§ **TASK PROMPT**: Go through the entries below and tally each line holding the string "will". Return the number only.
-- ENTRIES SUPPLIED follows --
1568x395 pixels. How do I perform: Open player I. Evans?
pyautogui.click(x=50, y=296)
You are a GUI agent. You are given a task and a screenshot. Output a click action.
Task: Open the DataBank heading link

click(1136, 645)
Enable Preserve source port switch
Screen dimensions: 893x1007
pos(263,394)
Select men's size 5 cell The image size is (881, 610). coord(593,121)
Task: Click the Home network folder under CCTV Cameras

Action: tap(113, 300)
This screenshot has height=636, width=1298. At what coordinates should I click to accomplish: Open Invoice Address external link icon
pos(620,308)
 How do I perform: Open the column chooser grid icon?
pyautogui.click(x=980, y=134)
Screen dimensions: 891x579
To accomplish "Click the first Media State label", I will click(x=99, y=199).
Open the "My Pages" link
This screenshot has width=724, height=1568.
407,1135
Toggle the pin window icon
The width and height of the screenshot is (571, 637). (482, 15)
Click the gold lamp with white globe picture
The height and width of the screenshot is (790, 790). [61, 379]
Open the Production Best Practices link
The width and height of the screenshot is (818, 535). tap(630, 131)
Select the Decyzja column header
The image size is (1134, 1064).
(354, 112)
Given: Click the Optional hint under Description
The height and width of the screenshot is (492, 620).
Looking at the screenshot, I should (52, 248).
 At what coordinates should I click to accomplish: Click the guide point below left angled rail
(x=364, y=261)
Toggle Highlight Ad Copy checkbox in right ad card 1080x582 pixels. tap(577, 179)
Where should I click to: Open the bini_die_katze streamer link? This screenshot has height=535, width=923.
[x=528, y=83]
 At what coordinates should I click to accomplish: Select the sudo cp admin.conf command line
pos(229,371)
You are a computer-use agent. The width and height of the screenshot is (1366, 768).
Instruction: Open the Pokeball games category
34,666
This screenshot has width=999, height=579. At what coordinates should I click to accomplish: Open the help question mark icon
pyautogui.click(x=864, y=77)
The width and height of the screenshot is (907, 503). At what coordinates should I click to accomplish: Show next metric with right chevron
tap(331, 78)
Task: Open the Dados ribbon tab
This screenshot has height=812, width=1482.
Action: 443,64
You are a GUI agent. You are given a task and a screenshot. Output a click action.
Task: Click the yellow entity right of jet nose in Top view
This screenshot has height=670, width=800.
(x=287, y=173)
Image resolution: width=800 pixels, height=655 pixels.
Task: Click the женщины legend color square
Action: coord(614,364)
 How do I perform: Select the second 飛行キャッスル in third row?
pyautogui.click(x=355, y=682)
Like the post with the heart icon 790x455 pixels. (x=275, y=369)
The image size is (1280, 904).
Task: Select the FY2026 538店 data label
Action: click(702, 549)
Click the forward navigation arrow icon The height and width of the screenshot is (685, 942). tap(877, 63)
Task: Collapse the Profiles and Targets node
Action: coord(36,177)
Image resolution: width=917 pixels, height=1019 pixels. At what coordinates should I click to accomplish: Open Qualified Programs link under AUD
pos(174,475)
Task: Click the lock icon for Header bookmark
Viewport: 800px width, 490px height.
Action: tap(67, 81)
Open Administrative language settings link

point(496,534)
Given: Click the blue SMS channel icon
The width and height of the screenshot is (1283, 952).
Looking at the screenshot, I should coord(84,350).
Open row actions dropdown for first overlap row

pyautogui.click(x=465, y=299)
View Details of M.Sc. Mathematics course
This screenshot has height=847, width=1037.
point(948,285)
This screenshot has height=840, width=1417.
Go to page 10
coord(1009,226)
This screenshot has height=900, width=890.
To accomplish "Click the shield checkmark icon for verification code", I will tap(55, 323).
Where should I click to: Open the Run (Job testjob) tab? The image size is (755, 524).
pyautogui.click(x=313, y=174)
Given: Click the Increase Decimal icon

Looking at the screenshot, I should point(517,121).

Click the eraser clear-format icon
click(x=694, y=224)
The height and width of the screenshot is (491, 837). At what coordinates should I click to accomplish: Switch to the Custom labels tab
-- ENTRIES SUPPLIED concluded --
§ **OUTPUT BELOW**: 2